Find what comes next in the following sequence: 0,1,4,9,7,7,9,13,10,9,1,? Bonus: What is the rule?
Add a comment
|
1 Answer
$\begingroup$
$\endgroup$
2
The $n$th term of the sequence is
the sum of the digits of $n^2$ (in base $10$) so the next term is $1+2+1=4$.

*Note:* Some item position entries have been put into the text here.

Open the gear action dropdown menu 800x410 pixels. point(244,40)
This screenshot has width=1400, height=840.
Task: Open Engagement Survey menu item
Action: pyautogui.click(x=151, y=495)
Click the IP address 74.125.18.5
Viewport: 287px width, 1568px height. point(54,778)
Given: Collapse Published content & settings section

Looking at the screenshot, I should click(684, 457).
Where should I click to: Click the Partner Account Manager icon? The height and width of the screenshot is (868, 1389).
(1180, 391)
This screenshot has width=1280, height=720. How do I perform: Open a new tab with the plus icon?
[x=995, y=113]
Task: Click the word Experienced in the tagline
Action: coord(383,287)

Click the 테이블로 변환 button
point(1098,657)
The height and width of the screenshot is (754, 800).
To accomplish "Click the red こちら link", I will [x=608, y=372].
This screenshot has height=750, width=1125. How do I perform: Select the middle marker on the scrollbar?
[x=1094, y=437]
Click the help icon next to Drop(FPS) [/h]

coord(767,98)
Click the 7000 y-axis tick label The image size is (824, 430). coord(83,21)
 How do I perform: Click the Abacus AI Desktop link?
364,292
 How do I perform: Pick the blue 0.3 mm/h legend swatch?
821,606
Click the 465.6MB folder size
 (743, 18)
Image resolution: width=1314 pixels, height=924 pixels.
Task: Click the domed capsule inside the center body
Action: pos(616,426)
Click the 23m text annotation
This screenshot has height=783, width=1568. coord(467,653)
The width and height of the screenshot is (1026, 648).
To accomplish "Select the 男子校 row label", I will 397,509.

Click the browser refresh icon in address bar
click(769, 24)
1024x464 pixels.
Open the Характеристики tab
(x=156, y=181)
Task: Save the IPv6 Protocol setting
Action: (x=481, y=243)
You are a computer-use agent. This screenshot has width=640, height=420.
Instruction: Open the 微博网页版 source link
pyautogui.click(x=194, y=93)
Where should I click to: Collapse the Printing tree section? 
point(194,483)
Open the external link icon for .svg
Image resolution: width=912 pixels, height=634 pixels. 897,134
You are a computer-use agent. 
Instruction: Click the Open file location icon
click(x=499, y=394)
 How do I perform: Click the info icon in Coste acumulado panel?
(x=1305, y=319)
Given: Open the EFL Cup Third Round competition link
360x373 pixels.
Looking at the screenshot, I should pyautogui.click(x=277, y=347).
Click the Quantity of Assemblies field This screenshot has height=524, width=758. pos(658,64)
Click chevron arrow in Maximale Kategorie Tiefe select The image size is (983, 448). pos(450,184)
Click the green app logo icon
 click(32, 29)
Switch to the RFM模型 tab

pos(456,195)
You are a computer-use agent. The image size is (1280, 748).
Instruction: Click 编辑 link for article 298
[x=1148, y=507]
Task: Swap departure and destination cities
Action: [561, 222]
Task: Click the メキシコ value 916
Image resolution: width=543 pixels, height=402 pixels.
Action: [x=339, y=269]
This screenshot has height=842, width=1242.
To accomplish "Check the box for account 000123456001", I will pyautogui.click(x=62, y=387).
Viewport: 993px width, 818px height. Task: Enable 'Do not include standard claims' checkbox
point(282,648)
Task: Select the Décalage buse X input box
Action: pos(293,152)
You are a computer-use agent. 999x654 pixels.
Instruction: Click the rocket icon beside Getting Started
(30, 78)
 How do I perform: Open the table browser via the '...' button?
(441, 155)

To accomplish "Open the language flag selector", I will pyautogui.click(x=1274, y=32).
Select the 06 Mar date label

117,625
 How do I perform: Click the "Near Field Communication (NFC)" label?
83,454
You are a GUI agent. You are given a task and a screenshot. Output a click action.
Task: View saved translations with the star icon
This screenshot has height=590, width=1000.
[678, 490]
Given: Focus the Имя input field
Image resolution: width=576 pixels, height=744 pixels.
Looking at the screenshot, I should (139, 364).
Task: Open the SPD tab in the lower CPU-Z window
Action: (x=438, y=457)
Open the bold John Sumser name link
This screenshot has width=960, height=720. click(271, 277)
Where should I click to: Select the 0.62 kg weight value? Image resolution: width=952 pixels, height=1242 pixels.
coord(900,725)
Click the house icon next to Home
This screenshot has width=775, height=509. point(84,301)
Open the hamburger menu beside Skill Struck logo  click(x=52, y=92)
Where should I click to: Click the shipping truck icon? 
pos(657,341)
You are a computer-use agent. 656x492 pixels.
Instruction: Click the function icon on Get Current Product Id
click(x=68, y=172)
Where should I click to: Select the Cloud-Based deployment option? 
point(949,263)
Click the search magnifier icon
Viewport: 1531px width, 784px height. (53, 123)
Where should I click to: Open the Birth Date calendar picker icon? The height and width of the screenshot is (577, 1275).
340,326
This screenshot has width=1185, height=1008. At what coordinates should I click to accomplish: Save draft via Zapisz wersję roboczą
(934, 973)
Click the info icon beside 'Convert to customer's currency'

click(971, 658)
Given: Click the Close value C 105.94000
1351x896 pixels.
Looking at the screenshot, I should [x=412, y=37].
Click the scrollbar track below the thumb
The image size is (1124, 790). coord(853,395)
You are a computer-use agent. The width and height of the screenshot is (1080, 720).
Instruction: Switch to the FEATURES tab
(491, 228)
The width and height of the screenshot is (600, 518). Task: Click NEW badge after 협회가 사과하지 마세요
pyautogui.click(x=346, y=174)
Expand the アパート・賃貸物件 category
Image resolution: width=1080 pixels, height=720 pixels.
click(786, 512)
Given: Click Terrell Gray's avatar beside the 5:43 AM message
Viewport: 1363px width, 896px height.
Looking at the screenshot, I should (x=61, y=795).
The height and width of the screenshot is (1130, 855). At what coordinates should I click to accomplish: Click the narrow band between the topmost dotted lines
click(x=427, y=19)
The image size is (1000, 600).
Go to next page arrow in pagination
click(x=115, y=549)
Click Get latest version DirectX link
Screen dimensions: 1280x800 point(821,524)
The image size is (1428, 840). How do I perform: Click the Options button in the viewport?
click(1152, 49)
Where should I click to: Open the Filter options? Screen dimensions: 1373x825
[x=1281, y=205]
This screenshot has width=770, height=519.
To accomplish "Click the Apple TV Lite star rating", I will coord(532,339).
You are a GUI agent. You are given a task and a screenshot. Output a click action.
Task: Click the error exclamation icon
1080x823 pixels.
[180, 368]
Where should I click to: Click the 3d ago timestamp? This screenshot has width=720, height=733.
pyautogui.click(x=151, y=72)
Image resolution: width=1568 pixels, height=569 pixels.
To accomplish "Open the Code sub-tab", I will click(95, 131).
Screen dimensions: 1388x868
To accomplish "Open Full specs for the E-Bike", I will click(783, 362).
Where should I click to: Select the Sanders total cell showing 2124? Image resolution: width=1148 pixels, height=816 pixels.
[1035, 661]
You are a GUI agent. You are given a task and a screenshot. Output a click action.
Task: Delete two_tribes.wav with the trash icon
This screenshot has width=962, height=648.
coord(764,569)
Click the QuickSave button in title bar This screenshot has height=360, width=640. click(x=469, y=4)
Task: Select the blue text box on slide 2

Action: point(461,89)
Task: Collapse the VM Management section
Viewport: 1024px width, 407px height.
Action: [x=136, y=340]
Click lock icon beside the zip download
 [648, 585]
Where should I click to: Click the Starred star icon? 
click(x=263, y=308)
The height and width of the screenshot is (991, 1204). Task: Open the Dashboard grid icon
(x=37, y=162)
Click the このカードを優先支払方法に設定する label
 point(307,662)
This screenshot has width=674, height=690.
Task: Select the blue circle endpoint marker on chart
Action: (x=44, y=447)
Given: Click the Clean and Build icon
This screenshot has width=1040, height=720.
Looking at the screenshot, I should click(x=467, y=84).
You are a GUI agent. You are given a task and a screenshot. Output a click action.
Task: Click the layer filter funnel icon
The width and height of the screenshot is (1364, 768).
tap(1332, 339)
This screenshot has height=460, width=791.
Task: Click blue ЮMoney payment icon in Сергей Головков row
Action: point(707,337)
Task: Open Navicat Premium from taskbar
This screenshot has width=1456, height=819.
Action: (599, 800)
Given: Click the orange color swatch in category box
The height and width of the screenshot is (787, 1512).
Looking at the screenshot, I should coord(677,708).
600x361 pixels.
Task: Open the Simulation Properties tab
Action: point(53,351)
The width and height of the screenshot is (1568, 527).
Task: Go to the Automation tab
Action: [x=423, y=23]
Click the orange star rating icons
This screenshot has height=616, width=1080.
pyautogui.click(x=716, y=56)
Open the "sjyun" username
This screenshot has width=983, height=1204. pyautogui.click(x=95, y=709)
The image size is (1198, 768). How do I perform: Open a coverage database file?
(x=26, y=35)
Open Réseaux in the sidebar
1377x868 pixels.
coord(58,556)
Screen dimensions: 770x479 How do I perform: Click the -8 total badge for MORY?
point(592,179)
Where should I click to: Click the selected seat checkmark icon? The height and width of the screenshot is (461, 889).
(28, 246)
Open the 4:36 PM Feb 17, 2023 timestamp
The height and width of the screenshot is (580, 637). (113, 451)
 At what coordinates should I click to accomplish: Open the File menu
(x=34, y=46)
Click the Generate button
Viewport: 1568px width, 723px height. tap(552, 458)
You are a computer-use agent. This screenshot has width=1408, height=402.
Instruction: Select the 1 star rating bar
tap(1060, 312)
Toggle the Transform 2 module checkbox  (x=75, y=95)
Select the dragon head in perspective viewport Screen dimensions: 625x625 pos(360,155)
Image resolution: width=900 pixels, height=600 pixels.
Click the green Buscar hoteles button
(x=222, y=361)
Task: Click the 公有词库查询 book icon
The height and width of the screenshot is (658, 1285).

For the bonus (what numbers never appear in the sequence),
if $k$ is not divisible by $9$ and $k-1$ is not divisible by $3$, i.e. $k$ modulo $9$ is in $\{2,3,5,6,8\}$, then $k$ cannot be in the sequence because the sum of digits of $n^2$ is the same modulo $9$ as $n^2$ itself, which must be $0,1,4$ or $7$. If $k$ is divisible by $9$, then note that $33...3$ with $\frac{k}{9}$ $3$'s squared is $11...1088...89$ with $\frac{k}{9}-1$ $1$'s and $8$'s, so its sum of digits is $k$. Otherwise, note that $33...35$ with $\frac{k-7}{3}$ $3$'s squared is $11...122...25$ with $\frac{k-7}{3}$ $1$'s and $\frac{k-4}{3}$ $2$'s; this has sum of digits $k$. Therefore, since $k=1$ and $k=4$ obviously appear in the sequence, the numbers that never appear in the sequence are the positive integers that are $2,3,5,6$ or $8$ modulo $9$.